Las representaciones iconográficas del poder y el totalitarismo abundaron en esos 17 años de dictadura. Con la prepotencia que otorga la fuerza bruta se habían convertido en una presencia anejada al espacio visual nacional. Eran en sí mismas el referente vivo a la subyugación, el recuerdo visual diario de que la dictadura permanecía.
Sin embargo, a pesar del terrorismo operado desde el estado y el control sobre el espacio público, comenzaron a circular cautelosamente las llamadas “imágenes de resistencia”. Fotografías que argumentaron certeramente desde la denuncia y que retaban valientemente el régimen totalitarista y neoliberal de Augusto Pinochet. Apoyadas en la “objetividad” del documento, estas imágenes constituyeron un manifiesto al valor desde la “muda” confrontación de las imágenes con la realidad de quien las miraba y de quien las mira.
Cargadas de significación, estas fotografías no solo evidenciaron acciones de protestas públicas. A través de las imágenes, los disidentes lograron establecer sólidos argumentos acompañados por una denuncia frontal contra la represión y establecieron clara y abiertamente la existencia e insistencia de una lucha dispar en su fuerza, pero dispar también en su propósito y valor.
En manos de artistas como Elías Adasme, la fotografía se convirtió en una herramienta poderosa para la manifestación artística y las vanguardias en el reclamo humano por la posibilidad.
En manos de artistas como Eugenio Dittborn y Paz Errázuriz, las imágenes del fichaje, una herramienta más del aparato represivo, retaron su propia realidad de índice y clasificación, y la identidad colectiva estereotipada que imponía el totalitarismo se fragmentaba en tantas subjetividades como sujetos fueron capturados por el régimen militar.
Para sobrevivir, para retar el régimen, se reafirmó desde el arte el valor de la identidad individual sobre una identidad colectiva impuesta y estereotipada.
Así mismo, en manos de quienes resistieron políticamente el régimen, la fotografías se convirtieron en la herramienta a favor de los desaparecidos, en la evidencia de que alguna vez estuvieron con nosotros. Las imágenes resultaron ser a viva voz la “última trinchera del rostro humano”[1], para ser rescatados del silencio y el olvido, para dejar saber que alguna vez fueron individuos con vidas y opciones propias, unidos por la solidaridad del reclamo colectivo.
En las manos de artistas como Lotty Rossenfeld y el grupo CADA (Colectivo Acciones de Arte), la fotografía se convirtió en la posibilidad de evidenciar y difundir acciones de arte políticamente comprometidas. Dejar saber lo que sucedía representaba un reto enorme, sobre todo cuando esa actuación reclamaba un arte libre en su acción y temática, como representación política de la vida misma. Las imágenes de estas acciones de arte retaron la iconografía del espacio urbano donde la represión parecía insertarse en la normalidad.
Hoy, tras varios años de haberse instalado la democracia en Chile, las fotografías de aquellos que fueron victimas del régimen militar permanecen juntas y se difunden juntas. Sin embargo, a pesar de operar como colectivo, cada una de estas imágenes cargan en sí mismas un reclamo al derecho de cada individuo de existir, pensar y disentir política y subjetivamente. En estas fotografías, las victimas del régimen permanecen como identidades individuales que, más que construir un sujeto colectivo nacional, claman por la posibilidad de construir una identidad única como derecho humano y acción política.
Y en el resto del mundo moderno, el valor del sujeto sigue siendo la trinchera de la disidencia. La construcción de una identidad colectiva en torno al valor de la identidad individual a ser, pensar, optar y actuar política y subjetivamente: la quimera.
Notas:
[1] Nelly Richard. Fracturas de la memoria. Buenos Aires: Siglo XXI, 2007.

▶ _Tarea A_: En el texto sobre la fotografía bajo la dictadura de Pinochet, ¿qué significa la sigla CADA?
▶ _Tarea B_: Copia del texto sobre la fotografía bajo la dictadura de Pinochet todo lo que va desde "En manos de artistas como Eugenio" hasta "impuesta y estereotipada.".

▶ _Fragmentos de datos_:
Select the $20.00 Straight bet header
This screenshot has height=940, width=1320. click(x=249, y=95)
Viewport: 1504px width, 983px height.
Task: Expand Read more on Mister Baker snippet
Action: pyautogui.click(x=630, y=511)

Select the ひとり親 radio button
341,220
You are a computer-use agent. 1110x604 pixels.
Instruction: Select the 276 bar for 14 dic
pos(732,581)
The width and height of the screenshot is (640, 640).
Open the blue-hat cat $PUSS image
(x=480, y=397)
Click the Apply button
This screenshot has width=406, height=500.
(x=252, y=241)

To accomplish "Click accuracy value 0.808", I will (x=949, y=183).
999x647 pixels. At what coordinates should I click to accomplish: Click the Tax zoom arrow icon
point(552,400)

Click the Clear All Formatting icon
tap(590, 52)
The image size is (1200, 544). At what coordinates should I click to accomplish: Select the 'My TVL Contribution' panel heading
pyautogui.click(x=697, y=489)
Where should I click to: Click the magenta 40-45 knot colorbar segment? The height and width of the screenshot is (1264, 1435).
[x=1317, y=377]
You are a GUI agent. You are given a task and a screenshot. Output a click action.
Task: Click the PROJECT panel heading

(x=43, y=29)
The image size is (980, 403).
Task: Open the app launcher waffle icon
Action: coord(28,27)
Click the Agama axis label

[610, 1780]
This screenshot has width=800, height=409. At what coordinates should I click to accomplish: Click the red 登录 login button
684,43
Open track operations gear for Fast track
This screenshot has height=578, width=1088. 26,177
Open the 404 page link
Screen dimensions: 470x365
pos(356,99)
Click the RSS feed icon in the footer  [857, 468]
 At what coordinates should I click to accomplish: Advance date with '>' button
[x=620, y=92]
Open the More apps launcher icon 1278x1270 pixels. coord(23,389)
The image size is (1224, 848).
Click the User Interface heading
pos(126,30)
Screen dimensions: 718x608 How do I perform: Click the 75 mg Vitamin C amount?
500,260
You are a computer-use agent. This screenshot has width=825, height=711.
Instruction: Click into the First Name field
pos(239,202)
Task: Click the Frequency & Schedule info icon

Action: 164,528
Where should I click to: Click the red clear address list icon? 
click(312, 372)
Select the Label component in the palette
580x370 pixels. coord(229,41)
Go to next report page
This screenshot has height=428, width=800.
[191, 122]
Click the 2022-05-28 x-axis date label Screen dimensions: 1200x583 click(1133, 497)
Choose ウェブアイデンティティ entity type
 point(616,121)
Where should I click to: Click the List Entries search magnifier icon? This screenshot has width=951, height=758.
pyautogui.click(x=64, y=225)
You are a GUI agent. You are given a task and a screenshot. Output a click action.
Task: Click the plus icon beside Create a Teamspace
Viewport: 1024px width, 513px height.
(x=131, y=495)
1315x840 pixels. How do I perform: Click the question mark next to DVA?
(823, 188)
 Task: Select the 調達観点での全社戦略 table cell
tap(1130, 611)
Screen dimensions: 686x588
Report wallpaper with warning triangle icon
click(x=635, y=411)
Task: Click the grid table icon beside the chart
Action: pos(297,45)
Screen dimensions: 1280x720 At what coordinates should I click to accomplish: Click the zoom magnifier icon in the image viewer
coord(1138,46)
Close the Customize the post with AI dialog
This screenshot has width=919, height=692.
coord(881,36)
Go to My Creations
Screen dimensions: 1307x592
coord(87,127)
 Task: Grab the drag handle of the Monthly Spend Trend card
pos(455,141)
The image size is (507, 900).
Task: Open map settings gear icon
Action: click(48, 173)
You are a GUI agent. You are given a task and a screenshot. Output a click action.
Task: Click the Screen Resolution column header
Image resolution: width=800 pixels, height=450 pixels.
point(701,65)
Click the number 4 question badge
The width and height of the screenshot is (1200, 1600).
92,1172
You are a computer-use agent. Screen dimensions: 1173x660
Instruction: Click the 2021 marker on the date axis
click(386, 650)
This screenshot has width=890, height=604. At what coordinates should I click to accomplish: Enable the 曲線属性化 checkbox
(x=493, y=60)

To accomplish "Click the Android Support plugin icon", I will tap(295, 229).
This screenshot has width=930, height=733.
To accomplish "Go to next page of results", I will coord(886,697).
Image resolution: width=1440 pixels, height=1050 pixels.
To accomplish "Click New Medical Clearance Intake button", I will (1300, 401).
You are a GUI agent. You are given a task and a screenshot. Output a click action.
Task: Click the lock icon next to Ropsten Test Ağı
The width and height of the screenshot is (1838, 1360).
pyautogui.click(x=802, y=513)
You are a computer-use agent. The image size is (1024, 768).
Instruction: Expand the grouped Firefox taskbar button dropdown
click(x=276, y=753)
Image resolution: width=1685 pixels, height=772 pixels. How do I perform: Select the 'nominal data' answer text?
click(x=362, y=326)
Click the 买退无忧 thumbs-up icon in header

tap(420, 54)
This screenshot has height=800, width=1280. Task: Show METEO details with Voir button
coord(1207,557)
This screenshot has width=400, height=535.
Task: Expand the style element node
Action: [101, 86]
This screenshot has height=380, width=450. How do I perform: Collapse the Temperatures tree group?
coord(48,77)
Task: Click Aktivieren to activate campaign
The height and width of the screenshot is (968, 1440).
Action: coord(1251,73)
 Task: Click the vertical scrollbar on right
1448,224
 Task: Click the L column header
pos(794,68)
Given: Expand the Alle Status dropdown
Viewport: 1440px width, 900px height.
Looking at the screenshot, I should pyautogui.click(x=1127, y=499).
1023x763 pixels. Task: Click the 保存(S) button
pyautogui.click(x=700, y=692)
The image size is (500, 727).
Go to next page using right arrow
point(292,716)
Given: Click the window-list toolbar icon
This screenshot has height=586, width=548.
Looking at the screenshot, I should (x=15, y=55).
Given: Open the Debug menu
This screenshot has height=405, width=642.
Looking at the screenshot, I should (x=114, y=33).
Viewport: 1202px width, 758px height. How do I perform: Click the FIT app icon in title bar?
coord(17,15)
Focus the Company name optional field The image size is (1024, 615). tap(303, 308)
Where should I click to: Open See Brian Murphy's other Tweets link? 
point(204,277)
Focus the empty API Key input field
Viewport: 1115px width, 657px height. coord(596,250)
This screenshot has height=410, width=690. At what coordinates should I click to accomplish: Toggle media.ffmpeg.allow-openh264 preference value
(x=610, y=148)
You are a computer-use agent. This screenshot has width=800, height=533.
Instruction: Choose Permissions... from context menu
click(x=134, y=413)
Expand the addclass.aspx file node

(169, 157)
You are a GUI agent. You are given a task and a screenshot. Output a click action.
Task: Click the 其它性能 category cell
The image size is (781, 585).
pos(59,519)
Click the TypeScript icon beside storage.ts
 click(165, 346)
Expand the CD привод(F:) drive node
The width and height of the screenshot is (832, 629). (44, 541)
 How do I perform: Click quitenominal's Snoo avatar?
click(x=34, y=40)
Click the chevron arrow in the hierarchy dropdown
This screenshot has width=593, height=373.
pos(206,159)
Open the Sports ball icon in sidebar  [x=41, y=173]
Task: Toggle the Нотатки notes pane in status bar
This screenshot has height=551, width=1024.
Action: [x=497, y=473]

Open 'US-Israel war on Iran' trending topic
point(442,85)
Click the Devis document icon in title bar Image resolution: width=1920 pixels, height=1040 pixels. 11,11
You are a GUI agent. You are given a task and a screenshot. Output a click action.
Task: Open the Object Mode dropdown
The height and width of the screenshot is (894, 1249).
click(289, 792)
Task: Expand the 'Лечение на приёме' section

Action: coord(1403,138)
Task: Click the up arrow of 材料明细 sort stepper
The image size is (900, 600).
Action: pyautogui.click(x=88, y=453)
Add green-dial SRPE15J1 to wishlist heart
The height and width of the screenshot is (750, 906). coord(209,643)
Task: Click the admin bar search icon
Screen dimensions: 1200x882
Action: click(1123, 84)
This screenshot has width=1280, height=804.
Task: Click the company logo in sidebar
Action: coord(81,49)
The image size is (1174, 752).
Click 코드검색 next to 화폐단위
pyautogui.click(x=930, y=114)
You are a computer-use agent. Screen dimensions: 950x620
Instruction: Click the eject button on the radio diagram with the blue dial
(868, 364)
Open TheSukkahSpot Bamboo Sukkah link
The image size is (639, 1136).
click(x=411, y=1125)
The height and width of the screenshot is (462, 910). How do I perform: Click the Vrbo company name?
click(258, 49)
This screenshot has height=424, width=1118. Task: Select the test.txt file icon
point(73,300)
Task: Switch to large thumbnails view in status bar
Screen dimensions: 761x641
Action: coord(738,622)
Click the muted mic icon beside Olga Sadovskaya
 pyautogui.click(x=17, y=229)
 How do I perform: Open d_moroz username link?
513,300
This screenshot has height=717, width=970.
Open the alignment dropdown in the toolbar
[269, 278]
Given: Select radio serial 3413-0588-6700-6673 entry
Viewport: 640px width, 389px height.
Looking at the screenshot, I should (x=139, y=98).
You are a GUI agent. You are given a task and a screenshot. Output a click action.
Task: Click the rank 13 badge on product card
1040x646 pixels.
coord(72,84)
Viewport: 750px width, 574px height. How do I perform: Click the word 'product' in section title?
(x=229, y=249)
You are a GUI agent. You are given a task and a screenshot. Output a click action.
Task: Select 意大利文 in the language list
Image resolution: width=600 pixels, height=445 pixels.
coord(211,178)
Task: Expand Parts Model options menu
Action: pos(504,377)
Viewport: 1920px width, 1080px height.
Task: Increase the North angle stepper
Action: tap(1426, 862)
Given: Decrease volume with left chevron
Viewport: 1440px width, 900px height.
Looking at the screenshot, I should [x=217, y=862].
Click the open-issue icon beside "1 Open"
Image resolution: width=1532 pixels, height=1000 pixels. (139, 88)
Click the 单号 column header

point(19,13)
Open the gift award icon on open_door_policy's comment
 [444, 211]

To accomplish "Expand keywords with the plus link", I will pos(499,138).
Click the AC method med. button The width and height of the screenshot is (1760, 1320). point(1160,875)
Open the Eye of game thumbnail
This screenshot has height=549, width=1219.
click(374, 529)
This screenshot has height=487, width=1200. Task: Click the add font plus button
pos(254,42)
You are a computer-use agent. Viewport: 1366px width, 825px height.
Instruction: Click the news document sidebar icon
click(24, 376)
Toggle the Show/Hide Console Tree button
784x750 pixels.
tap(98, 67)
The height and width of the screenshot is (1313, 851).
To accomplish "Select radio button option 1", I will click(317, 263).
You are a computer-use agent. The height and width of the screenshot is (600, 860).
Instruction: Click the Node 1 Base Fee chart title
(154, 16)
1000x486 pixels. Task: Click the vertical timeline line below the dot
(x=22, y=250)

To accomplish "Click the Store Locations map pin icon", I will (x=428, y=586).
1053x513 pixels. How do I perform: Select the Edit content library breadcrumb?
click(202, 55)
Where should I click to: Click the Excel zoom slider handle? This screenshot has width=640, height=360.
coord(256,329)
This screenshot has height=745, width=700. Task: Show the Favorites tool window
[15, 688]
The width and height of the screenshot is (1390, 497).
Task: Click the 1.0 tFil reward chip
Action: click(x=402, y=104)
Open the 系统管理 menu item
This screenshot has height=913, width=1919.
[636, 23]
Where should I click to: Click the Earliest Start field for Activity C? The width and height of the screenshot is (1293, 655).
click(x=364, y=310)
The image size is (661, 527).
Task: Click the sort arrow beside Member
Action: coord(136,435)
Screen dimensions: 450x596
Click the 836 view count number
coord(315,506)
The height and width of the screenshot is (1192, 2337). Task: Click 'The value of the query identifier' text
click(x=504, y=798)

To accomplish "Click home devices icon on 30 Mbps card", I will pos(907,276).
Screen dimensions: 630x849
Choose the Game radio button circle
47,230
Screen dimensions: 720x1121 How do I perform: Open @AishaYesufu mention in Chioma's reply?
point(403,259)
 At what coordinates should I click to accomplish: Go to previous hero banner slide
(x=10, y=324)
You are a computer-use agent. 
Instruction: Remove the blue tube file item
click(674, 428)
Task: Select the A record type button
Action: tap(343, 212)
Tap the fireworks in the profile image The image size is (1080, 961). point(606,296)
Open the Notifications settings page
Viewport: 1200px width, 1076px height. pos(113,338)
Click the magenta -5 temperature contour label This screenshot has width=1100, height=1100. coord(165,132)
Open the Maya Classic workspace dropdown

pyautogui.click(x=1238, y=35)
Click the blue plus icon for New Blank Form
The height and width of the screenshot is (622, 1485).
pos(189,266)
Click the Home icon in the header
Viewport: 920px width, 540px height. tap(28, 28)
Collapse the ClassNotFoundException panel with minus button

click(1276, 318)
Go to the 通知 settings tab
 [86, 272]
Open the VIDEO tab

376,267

▶ _Respuesta esperada A_: Colectivo Acciones de Arte.

▶ _Respuesta esperada B_:
En manos de artistas como Eugenio Dittborn y Paz Errázuriz, las imágenes del fichaje, una herramienta más del aparato represivo, retaron su propia realidad de índice y clasificación, y la identidad colectiva estereotipada que imponía el totalitarismo se fragmentaba en tantas subjetividades como sujetos fueron capturados por el régimen militar.
Para sobrevivir, para retar el régimen, se reafirmó desde el arte el valor de la identidad individual sobre una identidad colectiva impuesta y estereotipada.